The consumer price index was expected to increase 0.3% in June and 3.1% from a year ago.
Inflation fell to its lowest annual rate in more than two years during June, the product both of some deceleration in costs and easy comparisons against a time when price increases were running at a more than 40-year high.
Inflation generally begins with suppliers, so unless you consider truckers, farmers, miners, etc "corpos" your take is way off base.
Today's inflation is a direct result of the pandemic, exacerbated through savings/loose credit/"free" money as a result of not being able to spend during the pandemic. Demand didn't disappear, it just got built up. Meanwhile, manufacturers, shippers, and receivers literally couldn't get staff, and their costs rose. This carried all the way down the chain
The common retort here is the "record profits" line, but like... Yeah. Demand built up for TWO YEARS. Everyone and their mom is hiring. Of course they're seeing record profits.

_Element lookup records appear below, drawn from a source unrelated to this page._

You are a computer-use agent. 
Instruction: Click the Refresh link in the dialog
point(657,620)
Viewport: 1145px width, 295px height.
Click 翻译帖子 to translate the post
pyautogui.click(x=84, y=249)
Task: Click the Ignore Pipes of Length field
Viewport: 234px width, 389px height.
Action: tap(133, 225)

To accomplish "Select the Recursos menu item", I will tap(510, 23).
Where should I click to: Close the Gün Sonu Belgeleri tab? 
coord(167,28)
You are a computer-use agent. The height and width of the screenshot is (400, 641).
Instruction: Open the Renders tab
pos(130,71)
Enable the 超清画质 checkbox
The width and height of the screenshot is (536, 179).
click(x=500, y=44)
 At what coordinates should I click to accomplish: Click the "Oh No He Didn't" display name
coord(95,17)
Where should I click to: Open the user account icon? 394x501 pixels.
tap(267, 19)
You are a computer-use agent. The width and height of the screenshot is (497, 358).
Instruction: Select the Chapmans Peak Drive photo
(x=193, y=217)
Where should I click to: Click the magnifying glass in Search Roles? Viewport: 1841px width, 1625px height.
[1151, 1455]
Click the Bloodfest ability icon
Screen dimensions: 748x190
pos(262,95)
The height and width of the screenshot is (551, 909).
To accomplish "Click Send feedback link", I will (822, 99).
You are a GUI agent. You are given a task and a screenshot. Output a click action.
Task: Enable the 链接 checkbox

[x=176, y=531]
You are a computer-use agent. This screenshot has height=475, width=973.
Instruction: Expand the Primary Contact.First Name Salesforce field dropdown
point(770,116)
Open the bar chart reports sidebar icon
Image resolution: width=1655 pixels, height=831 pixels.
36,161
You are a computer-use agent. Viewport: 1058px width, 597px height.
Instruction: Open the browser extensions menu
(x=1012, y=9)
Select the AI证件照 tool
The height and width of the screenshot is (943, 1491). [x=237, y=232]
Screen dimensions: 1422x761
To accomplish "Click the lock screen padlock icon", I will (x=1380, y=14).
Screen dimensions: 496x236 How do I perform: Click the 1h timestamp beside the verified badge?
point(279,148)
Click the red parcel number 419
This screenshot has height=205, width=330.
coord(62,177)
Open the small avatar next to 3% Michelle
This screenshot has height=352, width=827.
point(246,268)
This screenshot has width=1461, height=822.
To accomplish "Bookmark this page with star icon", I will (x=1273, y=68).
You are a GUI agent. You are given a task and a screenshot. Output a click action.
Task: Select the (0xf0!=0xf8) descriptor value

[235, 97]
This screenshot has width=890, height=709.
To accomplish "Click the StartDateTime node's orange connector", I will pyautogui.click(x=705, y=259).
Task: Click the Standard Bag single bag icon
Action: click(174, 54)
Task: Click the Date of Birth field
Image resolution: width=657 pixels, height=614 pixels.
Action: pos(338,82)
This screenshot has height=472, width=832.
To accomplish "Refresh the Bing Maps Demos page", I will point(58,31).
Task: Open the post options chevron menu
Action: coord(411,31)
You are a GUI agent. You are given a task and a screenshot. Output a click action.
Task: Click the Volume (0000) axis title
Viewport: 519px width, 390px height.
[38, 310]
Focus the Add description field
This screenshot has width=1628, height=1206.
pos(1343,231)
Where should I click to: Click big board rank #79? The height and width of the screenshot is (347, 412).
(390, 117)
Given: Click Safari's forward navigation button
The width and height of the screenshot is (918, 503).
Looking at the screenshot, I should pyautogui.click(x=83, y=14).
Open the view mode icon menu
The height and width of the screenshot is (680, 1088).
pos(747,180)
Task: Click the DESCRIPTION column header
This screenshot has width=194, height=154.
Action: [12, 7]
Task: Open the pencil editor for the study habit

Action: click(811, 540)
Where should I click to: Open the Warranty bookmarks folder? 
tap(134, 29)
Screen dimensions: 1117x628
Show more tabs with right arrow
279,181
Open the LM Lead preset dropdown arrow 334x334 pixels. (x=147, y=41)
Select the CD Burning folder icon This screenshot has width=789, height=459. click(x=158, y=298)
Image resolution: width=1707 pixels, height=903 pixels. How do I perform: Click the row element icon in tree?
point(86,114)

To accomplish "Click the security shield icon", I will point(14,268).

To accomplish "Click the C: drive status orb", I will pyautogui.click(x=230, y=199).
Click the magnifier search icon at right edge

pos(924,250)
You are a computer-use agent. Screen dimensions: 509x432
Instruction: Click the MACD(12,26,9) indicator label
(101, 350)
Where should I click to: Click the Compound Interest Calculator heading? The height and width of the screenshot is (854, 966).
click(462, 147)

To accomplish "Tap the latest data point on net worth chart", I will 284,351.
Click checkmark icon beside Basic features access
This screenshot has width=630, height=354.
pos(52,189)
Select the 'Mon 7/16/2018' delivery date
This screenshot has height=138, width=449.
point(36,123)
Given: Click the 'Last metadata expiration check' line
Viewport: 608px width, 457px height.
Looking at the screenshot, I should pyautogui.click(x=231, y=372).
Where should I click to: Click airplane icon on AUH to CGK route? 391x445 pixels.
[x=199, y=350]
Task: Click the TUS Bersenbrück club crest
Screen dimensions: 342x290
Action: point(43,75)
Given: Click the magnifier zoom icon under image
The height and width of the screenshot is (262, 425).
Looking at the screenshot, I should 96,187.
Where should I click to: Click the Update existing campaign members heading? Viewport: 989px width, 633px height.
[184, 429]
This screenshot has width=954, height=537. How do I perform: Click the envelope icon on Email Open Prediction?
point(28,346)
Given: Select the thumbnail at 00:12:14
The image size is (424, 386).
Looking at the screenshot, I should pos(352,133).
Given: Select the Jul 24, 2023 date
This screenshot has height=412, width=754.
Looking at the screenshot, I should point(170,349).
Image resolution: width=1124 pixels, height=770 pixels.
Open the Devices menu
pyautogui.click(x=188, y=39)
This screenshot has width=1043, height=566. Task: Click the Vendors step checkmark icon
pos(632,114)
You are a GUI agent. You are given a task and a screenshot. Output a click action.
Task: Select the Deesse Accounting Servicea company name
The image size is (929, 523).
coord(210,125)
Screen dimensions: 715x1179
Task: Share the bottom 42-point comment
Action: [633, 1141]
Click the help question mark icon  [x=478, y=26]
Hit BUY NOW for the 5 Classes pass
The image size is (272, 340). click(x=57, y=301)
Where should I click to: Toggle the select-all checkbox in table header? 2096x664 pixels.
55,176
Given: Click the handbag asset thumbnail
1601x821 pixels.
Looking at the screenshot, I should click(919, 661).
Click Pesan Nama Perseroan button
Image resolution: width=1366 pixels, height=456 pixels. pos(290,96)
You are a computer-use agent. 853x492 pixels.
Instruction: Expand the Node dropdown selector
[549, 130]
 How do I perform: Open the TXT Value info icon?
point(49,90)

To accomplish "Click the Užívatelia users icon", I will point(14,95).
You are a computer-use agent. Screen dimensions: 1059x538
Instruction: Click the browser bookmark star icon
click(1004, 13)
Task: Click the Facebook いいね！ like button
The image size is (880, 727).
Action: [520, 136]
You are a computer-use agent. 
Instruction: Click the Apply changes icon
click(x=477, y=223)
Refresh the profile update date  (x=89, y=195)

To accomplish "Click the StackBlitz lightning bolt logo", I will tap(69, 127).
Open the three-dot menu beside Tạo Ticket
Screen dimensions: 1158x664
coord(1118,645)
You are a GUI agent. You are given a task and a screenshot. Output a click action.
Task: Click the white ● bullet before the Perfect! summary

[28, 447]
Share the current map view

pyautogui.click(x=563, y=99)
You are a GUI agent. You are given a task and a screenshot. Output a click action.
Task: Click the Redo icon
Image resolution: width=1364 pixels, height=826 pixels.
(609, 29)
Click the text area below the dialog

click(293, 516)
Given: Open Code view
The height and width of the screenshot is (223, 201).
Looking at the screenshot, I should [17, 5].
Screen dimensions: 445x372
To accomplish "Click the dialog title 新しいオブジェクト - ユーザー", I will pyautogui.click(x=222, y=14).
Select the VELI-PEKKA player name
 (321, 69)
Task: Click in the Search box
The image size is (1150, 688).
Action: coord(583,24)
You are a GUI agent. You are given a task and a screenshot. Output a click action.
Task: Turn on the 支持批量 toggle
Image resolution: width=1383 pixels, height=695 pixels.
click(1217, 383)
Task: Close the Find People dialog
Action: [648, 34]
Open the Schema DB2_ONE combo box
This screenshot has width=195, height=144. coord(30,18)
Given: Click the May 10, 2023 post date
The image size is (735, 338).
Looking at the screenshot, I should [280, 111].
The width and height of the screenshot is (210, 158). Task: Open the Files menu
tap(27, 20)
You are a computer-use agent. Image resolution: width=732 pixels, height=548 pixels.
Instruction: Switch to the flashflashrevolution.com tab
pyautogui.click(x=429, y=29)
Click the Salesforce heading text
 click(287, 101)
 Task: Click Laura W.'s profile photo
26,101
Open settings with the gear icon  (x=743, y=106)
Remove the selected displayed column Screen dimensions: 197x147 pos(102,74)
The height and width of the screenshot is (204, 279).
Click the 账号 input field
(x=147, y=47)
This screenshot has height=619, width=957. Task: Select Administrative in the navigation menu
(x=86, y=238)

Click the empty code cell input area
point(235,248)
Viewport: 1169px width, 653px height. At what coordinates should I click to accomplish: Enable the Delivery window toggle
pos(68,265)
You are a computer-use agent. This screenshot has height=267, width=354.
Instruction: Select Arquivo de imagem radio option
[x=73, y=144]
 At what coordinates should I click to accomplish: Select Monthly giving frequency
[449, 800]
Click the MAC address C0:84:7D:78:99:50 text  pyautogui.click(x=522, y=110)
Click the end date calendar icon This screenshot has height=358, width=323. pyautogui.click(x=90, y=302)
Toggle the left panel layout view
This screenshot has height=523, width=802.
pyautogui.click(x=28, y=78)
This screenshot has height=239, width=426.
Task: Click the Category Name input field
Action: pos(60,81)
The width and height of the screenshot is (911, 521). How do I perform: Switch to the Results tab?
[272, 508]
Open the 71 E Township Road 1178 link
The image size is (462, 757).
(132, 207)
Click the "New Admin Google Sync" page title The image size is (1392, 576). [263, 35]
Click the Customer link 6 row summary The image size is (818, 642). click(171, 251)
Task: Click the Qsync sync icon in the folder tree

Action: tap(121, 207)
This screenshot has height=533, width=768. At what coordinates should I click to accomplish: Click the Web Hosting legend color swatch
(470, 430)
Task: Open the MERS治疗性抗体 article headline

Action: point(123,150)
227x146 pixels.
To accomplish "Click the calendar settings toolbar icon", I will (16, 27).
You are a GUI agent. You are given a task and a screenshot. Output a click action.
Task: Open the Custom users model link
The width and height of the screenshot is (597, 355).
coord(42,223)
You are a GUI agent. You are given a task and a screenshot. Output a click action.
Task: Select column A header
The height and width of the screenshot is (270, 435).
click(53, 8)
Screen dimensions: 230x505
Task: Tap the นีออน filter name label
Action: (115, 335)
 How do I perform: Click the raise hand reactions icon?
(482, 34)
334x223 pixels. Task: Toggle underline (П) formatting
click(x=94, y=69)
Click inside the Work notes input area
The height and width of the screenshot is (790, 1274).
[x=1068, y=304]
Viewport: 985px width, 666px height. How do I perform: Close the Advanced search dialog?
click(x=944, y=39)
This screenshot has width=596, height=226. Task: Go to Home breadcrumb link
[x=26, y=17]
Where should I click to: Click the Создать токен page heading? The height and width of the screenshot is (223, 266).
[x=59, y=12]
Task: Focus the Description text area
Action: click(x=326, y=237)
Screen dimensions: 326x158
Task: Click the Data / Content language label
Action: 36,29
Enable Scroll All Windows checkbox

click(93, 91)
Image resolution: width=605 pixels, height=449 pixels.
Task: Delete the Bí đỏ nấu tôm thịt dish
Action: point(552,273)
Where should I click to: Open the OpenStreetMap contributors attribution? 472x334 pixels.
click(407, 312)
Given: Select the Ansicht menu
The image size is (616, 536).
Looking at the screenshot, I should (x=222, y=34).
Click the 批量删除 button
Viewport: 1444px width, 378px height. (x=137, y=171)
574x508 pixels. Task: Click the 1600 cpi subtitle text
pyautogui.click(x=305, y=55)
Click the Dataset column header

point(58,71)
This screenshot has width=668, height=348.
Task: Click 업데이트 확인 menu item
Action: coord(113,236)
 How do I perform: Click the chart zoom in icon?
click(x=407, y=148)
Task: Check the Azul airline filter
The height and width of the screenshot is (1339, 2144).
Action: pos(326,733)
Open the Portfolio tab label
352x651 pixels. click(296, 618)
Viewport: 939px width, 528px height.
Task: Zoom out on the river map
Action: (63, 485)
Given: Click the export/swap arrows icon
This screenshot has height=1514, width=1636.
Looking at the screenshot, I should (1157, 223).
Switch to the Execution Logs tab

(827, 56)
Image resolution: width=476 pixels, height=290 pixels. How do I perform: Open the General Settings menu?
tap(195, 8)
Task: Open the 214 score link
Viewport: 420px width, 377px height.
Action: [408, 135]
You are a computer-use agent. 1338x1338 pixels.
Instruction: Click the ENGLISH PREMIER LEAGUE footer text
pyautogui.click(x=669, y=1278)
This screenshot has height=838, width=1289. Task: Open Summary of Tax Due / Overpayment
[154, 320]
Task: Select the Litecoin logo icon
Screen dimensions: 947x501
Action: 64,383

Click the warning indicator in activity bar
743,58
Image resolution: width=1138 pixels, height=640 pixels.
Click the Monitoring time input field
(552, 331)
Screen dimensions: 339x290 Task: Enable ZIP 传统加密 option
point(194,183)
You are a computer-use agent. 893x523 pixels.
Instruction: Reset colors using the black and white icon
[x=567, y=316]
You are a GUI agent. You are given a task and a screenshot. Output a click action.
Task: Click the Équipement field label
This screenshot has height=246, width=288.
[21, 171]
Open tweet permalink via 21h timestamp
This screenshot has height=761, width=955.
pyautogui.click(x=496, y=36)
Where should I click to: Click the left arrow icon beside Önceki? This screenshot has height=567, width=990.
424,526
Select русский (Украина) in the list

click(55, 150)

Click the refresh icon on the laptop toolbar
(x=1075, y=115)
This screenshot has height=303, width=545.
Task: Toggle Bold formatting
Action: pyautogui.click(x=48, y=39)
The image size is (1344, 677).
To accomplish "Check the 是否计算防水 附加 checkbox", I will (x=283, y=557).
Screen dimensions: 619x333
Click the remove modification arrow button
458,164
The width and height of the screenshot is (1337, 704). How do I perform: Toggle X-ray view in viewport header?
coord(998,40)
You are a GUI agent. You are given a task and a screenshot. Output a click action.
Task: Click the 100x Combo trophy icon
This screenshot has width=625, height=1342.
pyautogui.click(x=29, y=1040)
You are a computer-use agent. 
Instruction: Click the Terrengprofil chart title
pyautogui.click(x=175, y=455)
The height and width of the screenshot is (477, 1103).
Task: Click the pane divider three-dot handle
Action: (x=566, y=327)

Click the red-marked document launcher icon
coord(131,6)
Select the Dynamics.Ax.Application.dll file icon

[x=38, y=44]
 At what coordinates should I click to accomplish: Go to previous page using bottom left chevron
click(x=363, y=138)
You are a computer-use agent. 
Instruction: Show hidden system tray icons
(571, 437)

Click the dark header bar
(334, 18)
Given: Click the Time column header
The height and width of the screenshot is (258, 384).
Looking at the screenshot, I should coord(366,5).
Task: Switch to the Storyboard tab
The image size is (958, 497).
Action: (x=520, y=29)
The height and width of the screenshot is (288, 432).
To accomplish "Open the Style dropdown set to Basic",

Gouging has nothing to do with it. Unless you're talking about crude oil prices then yeah it's a lot of gouging, lol. Monopoly on supply and all that. But again, those costs trickle out through the entire economy.
My salary didn't increase enough to match inflation but the amount we charge our customers at my job did. Oh and my clients are all government or large manufacturing outfits. Not like malls or something.
Only 9% of truckers are owner operators. 91% work for companies, the vast majority of which work for large companies like SWIFT, or major retailers like Walmart.
The vast majority of miners work for large corporations too.
A majority of farmland is owned by mid-large sized corps too.
So truckers, farmers, and miners themselves might not be corpos, but they’re labor for a capitalist just like most everyone else. And those capitalist owners are looking to extract the maximum profit possible.
Gouging is roughly half of the reason for the hough inflation. Even industries that saw no shortages raised their prices because they saw they could because people expected higher prices. There have been a few econ papers written on the subject. Initially the additional profit margins were not looked at much because generally that is not the cause of inflation. But it can be. The last time it was a significant source of inflation was after WWII when people expected higher prices because factories had to completely switch what they were producing back to commercial good.
Not to mention, "record profits" is exactly what you would expect in absolute numbers in an inflationary environment. If all of a company's costs double, and they subsequently double all prices, then they'll get "record profits", despite nothing meaningful having changed.
Individual workers are also making "record" amounts of income, but again, that number in isolation isn't meaningful at all. I have significantly more dollars than a 1700s NYC landlord. I'd still much rather have his relative financial situation.
most of my costs have been flat or going down the past six months. a lot of consumer goods that I buy are seeing massive price cuts due to overstock and plummeting demand after two years of being at or above MSRP.
Things that are still increasing are service industry stuff. Restaurants, haircuts, travel, etc all seem to be going up. I have basically given most of that stuff up because there I see no reason to spend $50 on a haircut, or a hamburger and a two beers. When I flew in 2020 a ticket was like $400, that same flight today is like $1200.
local vacation rentals also seem to be plummeting in cost thank to massive vacancies because people can travel internationally again. I've also started to see cars prices go for MSRP or mild discounts in my area after two years of them being 20% over MSRP. I'm looking to replace my 7 year old car in the next year or two, and most models of it are already seeing $1000-2000 discounts, I'm hoping by winter that will go up to $3000-4000.
That’s not true, nor would a marginal adjustment in how each item is weighted change the final number significantly. We’re talking about a few basis points. Numbers below the significant figures on the headlines.
When do they change the weighting they do it to more accurately reflect consumer spending, because consumer spending changes quite a bit from time to time.
The line about CPI being manipulated is repeated over and over, without sourcing, on the internet, every time inflation numbers are released.
Internet doomers aren’t smarter than the highly qualified statistics experts at BLS.
It should also be noted that the items in this report with the highest level inflation are outliers, and are discretionary items such as air travel, hotels, luxury items, and home improvement materials. So if anything the inflation rate is lower for essentials focused spending, middle and lower class families who are paying rent, basic utilities, and simply trying to put food on the table.
Most recently these were the changes, very well documented. Nothing sounds suspicious
Changes to the CPI establishment frame (2019-2020)
Replaced Telephone Point-of-Purchase Survey (TPOPS) as source of retail establishment frame with data from the Consumer Expenditure Surveys (CE)
Eliminated redundancies and inefficiencies in survey operations and reduced household burden
Use of Quarterly Census of Employment and Wages business registry to refine the location and address data from the CE
For more on the history of the CPI and price change in the U.S see
Home improvement materials are discretionary? Tell me exactly what items that includes. It better be something like a gazebo but I bet it's stuff like hot water heaters and window glass.